Film review: Get psyched for laughs in Seven Psychopaths

This story was first published in The Straits Times on Jan 9, 2013

Review Comedy


110 minutes/Opens tomorrow/ 3 1/2

The story: Screenwriter Marty Faranan (Colin Farrell) has writer's block and struggles to complete his latest work, the crime drama Seven Psychopaths. His best friend, actor Billy Bickle (Sam Rockwell), tries to spur him on by various means, while at the same time making a living by kidnapping dogs with accomplice Hans Kieslowski (Christopher Walken). After Bickle steals a shih-tzu belonging to violent gangster Charlie Costello (Woody Harrelson), serio-comic consequences follow for the trio.

Anglo-Irish writer-director Martin McDonagh made his first feature, 2008's In Bruges, one of the smartest, funniest movies of that year, the old-fashioned way - with crackling dialogue, superb performances and memorable characters.

Next to In Bruges' finely crafted structure, this is a Frankenmovie, assembled from half-formed conceptual fragments, glued together with self-referential jokes and throwaway one-liners.

One character scolds Marty for his poorly written female characters, for example, in a wink at the poorly written female characters in this movie.

There is not a large number of Hollywood in-jokes, but when they appear, the audience is taken out of the world of the film.

"You can kill women in a movie, but you never harm an animal," says Bickle at one point.

That post-modern knowingness and digs at the culture of Los Angeles constantly threaten to tear down the fourth wall.

The saving grace, though, is that McDonagh is never glib and the lines and ideas are funny and clever enough to be forgiven for their self-indulgence.

Just when the story threatens to fly apart, McDonagh reins it all in, thankfully. He has his actors to thank.

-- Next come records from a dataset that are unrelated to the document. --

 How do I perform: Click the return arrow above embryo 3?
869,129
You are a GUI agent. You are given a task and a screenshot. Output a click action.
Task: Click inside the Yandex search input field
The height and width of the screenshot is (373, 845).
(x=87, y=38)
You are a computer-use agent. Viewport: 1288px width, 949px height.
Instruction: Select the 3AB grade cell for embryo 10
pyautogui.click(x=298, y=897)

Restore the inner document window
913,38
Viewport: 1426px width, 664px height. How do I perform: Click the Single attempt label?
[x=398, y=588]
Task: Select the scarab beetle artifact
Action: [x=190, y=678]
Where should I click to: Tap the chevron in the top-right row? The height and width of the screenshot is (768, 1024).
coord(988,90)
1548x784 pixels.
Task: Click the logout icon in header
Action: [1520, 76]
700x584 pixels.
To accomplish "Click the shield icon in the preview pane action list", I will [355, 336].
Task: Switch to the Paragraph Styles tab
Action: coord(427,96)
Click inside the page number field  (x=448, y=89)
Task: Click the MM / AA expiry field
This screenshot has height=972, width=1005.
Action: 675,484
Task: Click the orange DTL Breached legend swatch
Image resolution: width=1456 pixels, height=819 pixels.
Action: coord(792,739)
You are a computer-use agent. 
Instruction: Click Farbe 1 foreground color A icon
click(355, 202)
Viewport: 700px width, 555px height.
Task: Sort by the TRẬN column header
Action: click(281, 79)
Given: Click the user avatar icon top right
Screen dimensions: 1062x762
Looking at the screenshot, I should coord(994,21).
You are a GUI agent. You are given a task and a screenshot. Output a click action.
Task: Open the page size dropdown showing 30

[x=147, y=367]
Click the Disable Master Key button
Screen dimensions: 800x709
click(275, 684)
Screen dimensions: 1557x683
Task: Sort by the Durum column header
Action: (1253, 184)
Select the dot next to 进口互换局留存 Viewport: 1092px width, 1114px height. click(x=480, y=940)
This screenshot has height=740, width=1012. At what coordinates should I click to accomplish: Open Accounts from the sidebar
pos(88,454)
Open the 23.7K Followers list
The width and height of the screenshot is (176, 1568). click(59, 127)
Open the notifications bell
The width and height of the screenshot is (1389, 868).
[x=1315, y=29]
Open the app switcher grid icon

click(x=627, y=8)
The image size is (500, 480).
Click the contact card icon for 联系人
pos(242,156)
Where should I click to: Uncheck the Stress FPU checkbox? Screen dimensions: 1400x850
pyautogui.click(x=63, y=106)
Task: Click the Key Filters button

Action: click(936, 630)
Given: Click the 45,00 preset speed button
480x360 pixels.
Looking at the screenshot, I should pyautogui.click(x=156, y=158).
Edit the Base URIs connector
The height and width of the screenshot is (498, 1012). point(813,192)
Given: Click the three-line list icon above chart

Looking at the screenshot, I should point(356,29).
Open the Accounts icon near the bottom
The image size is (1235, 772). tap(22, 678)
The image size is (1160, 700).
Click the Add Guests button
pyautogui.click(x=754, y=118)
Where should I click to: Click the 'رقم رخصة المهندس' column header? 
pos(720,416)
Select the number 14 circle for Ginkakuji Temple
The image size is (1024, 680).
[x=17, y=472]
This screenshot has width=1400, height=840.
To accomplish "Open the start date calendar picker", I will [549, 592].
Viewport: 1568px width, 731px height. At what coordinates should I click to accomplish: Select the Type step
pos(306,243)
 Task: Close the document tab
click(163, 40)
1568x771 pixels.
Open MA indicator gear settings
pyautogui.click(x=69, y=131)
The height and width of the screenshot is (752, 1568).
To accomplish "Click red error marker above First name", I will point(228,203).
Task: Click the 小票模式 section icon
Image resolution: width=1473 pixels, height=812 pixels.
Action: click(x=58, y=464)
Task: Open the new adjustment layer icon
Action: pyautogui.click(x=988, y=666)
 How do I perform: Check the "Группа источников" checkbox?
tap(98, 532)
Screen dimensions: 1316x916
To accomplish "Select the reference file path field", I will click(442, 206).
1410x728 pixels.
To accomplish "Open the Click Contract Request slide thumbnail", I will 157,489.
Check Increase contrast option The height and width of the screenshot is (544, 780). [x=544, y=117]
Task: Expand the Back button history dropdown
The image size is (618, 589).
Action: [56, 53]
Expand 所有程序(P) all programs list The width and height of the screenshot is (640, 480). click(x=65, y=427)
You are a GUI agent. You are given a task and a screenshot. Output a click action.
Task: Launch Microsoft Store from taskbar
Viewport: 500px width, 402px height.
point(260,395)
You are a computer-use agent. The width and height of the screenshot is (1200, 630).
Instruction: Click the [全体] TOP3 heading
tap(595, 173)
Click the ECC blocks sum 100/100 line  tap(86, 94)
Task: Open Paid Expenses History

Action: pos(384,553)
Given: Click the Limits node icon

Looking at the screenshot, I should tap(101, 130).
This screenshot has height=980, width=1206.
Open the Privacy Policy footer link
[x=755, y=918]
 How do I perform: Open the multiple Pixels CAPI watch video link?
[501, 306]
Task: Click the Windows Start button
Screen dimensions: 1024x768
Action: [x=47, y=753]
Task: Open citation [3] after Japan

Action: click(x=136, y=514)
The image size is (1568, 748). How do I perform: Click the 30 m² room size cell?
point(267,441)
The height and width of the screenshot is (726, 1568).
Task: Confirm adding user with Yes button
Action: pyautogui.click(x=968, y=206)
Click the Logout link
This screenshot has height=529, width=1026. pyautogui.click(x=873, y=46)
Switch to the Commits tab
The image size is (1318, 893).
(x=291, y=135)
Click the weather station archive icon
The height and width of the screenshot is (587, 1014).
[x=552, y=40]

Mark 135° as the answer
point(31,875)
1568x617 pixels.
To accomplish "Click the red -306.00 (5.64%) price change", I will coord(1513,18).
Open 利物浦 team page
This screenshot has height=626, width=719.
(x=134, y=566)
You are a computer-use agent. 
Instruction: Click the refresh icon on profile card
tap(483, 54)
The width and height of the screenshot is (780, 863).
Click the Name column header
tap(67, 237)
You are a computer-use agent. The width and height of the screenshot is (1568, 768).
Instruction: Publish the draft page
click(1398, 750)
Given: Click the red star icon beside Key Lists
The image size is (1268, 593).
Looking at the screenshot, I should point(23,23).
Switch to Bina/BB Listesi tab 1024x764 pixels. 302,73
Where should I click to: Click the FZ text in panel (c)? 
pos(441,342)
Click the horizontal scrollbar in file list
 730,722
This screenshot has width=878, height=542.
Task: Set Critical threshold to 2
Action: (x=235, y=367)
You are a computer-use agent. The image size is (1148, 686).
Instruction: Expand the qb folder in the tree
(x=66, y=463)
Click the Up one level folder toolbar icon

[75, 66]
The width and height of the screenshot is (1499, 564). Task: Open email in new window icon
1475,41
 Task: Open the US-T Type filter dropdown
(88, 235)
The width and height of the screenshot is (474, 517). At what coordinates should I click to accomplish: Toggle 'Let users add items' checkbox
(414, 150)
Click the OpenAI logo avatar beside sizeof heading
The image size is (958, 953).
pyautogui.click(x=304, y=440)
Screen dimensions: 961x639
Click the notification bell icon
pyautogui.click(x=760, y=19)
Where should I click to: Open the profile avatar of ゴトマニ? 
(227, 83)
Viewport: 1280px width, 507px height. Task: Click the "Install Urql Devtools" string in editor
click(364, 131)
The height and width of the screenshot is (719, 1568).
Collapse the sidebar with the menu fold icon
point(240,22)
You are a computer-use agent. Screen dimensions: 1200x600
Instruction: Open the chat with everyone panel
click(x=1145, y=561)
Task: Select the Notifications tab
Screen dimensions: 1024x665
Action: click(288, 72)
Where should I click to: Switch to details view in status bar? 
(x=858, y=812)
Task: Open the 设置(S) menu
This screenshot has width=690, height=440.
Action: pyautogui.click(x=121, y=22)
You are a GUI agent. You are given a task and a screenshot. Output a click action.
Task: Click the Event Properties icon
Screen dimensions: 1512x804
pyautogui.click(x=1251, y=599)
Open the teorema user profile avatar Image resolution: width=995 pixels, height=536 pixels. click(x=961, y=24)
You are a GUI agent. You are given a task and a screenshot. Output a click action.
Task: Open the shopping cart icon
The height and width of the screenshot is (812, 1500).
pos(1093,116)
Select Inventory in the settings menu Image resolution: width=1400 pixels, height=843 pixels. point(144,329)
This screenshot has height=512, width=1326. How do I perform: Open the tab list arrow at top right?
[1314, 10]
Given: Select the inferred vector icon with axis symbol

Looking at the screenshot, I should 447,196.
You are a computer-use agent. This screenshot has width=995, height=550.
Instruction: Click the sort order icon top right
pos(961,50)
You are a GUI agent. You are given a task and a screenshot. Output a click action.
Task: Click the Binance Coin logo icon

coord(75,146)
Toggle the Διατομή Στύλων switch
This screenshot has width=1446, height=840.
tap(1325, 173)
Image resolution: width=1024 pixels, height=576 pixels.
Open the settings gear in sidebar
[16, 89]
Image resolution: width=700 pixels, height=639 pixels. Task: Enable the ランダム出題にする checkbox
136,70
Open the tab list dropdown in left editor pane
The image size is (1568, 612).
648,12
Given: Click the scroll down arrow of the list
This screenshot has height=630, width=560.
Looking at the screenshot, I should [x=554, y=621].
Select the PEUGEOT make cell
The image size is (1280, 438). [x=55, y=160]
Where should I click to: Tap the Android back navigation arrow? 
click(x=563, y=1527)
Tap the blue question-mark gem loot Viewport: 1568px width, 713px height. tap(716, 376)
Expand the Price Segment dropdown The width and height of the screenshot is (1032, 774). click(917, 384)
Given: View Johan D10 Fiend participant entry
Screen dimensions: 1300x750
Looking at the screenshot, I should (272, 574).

The ensemble team - which includes frog-voiced musician Tom Waits in a key supporting role - is well cast.

Farrell's strong performance as the sweary, drunk Irish screenwriter clears him from the sins of his last work, the sci-fi turkey Total Recall (2012).

But it is Rockwell's gleefully amoral Billy who steals the scenes.

And it is crucial for the audience to buy into Billy's madcap behaviour because it drives the plot.

This movie takes stylistic risks and not all of them pay off - it is 20 minutes too long and lacks coherence and it feels as if McDonagh has tacked on four false endings before the final one.

But those are minor quibbles with a work bursting with small, entertaining moments.